◆ **Exercises to complete**:
**1.** Answer these questions from the article on Razrez:
(a) What did the band buy that glows white?
(b) Which contest did Razrez win earlier this year?
(c) Who is the band's frontman?
**2.** Rewrite the stretch of the Razrez article from "Seattle can be" through "moody glam punk.", changing "fog machine" to "smoke machine".

◆ **Given text**:
Seattle can be treacherous if you're unable to walk the path of the modest rocker. For bands who boldly aspire to Make It with no tongue in cheek-and for whom that agenda includes flashy stage shows and conscientious coiffing-the snarky brigade is constantly sharpening its talons.

Take the newest addition to Seattle's post-punk scene, Razrez. Onstage they wear makeup that ranges from eyeliner that smears into raccoon stains to black cheek streaks stolen from Adam Ant's war paint. They own a fog machine. Even bolder still, they purchased a giant, glowing-white "RAZREZ" sign. The electric moniker shines like a cross on the growing house of worship they've erected for their music; and there's a sizable following joining their ranks quicker than there are detractors questioning it, thanks to their energized, stylized mix of angular disco, new-wave pop, and moody glam punk.

But Razrez don't lack haters. Earlier this year the band won The Stranger's Big Shot competition, a readers' poll contest devised to spotlight emerging local talent. Although they'd only been playing shows since October, Razrez prevailed. The hype came at a price, though, as now message boards and showgoers alike generate a backlash against a band that perseveres. "The difference is, we're not all show; we can back it up with good music," Razrez drummer Jason Reavis says confidently. "When we played in Bellingham, I heard some guy say, 'Well, yeah, they have $2,000 worth of guitars and $2,000 worth of drums,' and it's like, I don't give a fuck, dude. We kicked ass and we backed it up."

Adds frontman Aykut Özen, "Music alone is not enough to entertain people. You have to have a cabaret, [or] something. I feel better when I see a photo of myself with a concept onstage. People want to be entertained... I also like people criticizing me because that feeds me... I want to be in a band that has scandals, that people talk about, either good or bad. And now... things are happening for us and I'm really proud of it."

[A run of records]
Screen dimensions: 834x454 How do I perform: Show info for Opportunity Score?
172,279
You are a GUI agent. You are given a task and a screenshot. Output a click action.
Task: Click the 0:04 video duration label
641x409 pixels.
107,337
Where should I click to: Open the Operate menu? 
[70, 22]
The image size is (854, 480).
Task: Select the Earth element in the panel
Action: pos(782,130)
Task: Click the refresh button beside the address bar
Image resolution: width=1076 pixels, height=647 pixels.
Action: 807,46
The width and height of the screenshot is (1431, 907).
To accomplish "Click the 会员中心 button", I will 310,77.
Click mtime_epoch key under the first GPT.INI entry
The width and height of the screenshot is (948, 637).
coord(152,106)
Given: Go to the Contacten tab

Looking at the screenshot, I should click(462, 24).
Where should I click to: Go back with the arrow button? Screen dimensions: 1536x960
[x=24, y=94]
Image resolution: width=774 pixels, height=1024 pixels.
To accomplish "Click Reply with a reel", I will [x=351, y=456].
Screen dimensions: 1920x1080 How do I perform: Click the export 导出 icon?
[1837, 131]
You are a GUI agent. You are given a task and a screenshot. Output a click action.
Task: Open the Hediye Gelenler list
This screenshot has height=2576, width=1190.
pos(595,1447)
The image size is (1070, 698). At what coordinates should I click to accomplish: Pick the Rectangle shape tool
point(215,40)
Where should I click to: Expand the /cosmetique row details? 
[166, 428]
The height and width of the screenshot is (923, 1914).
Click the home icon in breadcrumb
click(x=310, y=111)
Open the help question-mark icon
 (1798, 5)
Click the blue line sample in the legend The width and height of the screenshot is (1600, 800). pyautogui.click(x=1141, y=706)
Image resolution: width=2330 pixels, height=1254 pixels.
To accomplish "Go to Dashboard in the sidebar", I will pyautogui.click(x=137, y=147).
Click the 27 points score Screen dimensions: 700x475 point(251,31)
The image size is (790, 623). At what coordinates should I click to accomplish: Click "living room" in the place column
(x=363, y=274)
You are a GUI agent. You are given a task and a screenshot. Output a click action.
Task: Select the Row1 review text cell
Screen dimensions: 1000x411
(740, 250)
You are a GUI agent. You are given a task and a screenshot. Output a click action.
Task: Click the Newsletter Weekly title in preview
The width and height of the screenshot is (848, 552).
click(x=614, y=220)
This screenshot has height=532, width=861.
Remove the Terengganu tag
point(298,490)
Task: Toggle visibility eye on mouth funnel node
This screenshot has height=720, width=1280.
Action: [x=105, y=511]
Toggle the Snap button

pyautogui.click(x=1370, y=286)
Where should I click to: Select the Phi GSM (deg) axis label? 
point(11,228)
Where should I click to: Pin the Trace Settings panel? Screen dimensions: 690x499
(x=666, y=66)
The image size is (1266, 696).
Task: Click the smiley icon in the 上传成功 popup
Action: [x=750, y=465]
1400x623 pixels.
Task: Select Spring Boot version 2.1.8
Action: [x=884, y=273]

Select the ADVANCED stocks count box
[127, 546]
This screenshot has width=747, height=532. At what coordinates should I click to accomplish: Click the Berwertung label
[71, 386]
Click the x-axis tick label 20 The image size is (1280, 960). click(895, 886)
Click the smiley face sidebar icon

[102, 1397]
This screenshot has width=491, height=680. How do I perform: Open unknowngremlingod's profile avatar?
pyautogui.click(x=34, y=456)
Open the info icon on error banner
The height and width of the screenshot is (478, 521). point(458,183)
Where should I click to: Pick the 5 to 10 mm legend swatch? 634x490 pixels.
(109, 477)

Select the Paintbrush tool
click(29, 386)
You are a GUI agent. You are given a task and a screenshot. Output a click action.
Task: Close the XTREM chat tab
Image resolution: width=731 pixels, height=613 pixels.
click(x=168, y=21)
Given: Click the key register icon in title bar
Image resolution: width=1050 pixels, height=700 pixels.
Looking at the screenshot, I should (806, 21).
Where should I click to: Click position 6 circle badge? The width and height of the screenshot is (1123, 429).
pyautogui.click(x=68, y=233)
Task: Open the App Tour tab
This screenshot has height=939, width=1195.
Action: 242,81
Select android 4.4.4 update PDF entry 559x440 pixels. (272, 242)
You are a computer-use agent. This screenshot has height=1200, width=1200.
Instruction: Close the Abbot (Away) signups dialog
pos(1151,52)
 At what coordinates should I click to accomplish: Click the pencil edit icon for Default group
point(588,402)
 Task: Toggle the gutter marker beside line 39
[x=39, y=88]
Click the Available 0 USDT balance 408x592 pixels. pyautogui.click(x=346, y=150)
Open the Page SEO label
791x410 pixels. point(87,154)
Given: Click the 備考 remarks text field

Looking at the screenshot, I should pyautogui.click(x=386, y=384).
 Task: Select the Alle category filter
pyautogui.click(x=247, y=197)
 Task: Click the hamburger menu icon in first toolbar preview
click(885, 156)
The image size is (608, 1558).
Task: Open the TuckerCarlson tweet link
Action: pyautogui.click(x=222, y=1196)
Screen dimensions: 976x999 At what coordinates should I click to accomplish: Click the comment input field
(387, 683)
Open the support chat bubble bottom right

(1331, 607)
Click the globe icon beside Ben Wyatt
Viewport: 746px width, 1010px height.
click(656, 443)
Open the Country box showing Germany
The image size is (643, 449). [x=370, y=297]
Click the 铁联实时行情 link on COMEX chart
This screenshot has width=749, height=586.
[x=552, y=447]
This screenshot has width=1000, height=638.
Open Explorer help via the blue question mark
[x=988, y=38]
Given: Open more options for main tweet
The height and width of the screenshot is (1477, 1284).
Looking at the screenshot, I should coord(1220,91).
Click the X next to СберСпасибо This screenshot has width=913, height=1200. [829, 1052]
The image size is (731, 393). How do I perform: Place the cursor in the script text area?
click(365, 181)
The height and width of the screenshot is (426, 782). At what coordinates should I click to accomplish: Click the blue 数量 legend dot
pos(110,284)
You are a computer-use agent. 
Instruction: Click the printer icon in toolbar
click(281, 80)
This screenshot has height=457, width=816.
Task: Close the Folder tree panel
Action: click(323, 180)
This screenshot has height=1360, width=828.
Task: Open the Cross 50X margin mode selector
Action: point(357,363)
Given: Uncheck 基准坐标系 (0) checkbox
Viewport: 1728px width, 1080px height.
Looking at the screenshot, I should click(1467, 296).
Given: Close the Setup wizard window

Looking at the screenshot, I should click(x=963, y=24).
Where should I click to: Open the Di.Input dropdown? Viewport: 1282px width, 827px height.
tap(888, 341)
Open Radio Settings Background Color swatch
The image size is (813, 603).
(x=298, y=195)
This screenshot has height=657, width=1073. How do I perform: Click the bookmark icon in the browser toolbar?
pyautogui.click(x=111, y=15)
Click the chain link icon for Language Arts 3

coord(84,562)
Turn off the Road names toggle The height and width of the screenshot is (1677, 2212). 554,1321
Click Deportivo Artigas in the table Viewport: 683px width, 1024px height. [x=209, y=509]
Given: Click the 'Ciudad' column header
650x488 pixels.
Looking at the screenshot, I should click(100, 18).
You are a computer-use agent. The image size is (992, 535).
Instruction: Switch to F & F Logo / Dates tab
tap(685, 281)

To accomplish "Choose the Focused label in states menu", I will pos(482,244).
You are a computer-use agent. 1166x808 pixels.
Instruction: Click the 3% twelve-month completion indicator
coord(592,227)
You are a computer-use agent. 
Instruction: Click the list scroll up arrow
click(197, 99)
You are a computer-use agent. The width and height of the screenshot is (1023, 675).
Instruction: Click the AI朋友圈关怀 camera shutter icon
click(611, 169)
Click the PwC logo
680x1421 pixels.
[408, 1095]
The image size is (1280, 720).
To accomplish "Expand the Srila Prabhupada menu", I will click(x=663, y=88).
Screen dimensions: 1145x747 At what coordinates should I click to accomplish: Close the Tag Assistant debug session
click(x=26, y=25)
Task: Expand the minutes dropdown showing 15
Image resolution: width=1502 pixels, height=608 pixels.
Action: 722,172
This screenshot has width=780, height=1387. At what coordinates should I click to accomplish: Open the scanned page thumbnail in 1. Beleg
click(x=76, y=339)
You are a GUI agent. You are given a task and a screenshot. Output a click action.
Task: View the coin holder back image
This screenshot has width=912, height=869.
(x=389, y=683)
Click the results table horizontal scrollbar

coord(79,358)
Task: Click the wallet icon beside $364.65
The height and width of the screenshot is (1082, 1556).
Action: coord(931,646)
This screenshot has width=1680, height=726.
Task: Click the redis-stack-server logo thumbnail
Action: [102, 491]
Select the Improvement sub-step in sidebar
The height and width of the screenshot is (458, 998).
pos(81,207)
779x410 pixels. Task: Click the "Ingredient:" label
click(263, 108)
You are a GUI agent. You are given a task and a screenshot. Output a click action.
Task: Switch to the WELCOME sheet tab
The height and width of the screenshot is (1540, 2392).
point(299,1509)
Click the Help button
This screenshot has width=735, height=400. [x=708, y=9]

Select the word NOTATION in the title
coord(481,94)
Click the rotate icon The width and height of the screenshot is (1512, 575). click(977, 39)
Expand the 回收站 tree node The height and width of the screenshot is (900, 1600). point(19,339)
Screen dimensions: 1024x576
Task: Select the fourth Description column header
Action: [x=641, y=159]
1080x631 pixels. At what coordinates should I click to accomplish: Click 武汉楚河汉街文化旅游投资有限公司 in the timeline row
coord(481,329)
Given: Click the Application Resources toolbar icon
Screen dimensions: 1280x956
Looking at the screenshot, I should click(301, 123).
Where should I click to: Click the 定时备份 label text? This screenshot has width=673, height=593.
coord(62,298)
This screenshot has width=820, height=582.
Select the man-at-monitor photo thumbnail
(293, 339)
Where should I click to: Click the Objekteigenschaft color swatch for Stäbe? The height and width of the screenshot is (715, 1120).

◆ **Responses per task**:
**1.**
(a) A giant, glowing-white "RAZREZ" sign
(b) The Stranger's Big Shot competition
(c) Aykut Özen

**2.**
Seattle can be treacherous if you're unable to walk the path of the modest rocker. For bands who boldly aspire to Make It with no tongue in cheek-and for whom that agenda includes flashy stage shows and conscientious coiffing-the snarky brigade is constantly sharpening its talons.

Take the newest addition to Seattle's post-punk scene, Razrez. Onstage they wear makeup that ranges from eyeliner that smears into raccoon stains to black cheek streaks stolen from Adam Ant's war paint. They own a smoke machine. Even bolder still, they purchased a giant, glowing-white "RAZREZ" sign. The electric moniker shines like a cross on the growing house of worship they've erected for their music; and there's a sizable following joining their ranks quicker than there are detractors questioning it, thanks to their energized, stylized mix of angular disco, new-wave pop, and moody glam punk.